# [Provided data]

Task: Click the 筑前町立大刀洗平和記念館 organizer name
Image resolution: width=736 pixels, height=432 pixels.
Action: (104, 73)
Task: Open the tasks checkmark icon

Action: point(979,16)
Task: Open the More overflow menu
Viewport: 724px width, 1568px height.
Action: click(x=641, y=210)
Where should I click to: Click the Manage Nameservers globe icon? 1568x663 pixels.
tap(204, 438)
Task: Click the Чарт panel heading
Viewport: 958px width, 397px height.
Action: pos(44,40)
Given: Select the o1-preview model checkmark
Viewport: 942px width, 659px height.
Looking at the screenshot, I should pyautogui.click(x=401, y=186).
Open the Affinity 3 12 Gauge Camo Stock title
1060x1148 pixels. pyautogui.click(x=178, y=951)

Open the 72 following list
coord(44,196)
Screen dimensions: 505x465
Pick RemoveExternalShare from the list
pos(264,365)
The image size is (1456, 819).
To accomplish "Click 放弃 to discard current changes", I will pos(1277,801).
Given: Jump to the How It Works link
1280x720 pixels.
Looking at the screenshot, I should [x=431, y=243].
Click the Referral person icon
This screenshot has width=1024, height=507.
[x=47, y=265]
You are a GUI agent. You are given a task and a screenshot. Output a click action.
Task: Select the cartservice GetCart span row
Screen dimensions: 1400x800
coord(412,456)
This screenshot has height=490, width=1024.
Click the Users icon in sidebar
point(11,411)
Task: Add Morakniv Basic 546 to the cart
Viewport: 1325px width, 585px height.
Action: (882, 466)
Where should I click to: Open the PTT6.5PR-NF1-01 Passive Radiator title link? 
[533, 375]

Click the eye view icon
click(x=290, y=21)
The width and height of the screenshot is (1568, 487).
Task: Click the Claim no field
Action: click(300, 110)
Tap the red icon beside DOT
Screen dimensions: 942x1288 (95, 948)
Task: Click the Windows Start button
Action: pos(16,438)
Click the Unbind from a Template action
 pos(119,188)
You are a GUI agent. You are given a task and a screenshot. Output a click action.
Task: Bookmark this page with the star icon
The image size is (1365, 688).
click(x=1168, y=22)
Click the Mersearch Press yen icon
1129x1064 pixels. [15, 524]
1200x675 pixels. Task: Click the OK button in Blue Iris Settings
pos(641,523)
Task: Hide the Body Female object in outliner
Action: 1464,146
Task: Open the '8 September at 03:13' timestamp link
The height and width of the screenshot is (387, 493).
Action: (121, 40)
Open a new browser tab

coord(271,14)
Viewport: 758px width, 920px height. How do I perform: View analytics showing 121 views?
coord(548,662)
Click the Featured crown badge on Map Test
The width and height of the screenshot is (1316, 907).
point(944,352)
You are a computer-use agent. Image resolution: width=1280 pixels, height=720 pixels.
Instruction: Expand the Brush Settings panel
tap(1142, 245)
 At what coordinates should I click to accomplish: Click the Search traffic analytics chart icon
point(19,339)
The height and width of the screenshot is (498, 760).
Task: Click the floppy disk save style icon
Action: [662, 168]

# [What you will do]
Once you find the line with "Viewport: 942px width, 659px height." above, print it and every line after it up to and including the line with "Screen dimensions: 505x465", exactly as written and nothing else.

# [Answer box]
Viewport: 942px width, 659px height.
Looking at the screenshot, I should pyautogui.click(x=401, y=186).
Open the Affinity 3 12 Gauge Camo Stock title
1060x1148 pixels. pyautogui.click(x=178, y=951)

Open the 72 following list
coord(44,196)
Screen dimensions: 505x465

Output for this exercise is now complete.